> **WORK TO COMPLETE**: Find every line below with the string "data" and pick it out.

Saved entries:
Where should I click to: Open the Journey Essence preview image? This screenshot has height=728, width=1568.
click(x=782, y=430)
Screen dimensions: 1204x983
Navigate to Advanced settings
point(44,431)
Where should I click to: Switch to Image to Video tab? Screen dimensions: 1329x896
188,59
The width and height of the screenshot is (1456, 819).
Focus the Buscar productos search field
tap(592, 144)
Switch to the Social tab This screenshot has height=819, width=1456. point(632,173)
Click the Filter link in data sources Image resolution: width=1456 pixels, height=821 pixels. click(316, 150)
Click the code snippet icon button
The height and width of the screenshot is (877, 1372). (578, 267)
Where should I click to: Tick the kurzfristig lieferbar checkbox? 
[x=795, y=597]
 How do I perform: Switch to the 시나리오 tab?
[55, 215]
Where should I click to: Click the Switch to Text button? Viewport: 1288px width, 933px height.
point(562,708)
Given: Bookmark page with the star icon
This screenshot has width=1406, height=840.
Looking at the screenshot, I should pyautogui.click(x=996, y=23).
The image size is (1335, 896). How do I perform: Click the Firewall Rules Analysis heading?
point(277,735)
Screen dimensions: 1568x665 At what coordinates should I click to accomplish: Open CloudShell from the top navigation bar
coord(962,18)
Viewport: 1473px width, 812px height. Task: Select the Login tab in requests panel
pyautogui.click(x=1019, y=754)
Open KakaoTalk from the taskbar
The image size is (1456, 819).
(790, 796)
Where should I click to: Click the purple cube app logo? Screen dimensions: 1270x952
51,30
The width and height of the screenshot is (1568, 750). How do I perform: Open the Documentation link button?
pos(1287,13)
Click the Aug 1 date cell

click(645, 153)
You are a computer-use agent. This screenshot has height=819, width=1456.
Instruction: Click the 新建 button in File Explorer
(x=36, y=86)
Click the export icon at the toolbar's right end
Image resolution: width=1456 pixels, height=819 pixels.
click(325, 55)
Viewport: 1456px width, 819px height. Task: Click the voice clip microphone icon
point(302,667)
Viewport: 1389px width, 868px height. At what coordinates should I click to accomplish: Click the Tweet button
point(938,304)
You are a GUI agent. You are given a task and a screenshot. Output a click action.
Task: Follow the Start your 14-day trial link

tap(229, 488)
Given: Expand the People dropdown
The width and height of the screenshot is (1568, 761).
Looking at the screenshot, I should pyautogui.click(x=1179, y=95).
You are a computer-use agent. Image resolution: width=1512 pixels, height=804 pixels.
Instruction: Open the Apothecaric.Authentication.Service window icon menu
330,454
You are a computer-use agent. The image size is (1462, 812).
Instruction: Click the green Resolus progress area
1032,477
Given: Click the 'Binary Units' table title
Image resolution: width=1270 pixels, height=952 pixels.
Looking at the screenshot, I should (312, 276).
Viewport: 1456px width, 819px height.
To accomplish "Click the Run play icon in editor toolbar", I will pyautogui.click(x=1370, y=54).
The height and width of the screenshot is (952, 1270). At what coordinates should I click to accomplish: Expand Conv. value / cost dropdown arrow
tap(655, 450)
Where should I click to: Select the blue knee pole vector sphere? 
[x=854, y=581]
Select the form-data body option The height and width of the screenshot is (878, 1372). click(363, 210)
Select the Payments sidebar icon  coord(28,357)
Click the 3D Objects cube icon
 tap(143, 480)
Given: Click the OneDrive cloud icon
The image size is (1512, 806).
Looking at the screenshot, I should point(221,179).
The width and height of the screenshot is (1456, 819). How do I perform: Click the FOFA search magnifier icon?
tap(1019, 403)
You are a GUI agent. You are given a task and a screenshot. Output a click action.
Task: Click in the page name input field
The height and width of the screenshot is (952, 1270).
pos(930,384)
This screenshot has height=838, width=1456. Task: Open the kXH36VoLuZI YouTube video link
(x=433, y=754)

> **RESULT BELOW**:
Click the Filter link in data sources Image resolution: width=1456 pixels, height=821 pixels. click(316, 150)
Select the form-data body option The height and width of the screenshot is (878, 1372). click(363, 210)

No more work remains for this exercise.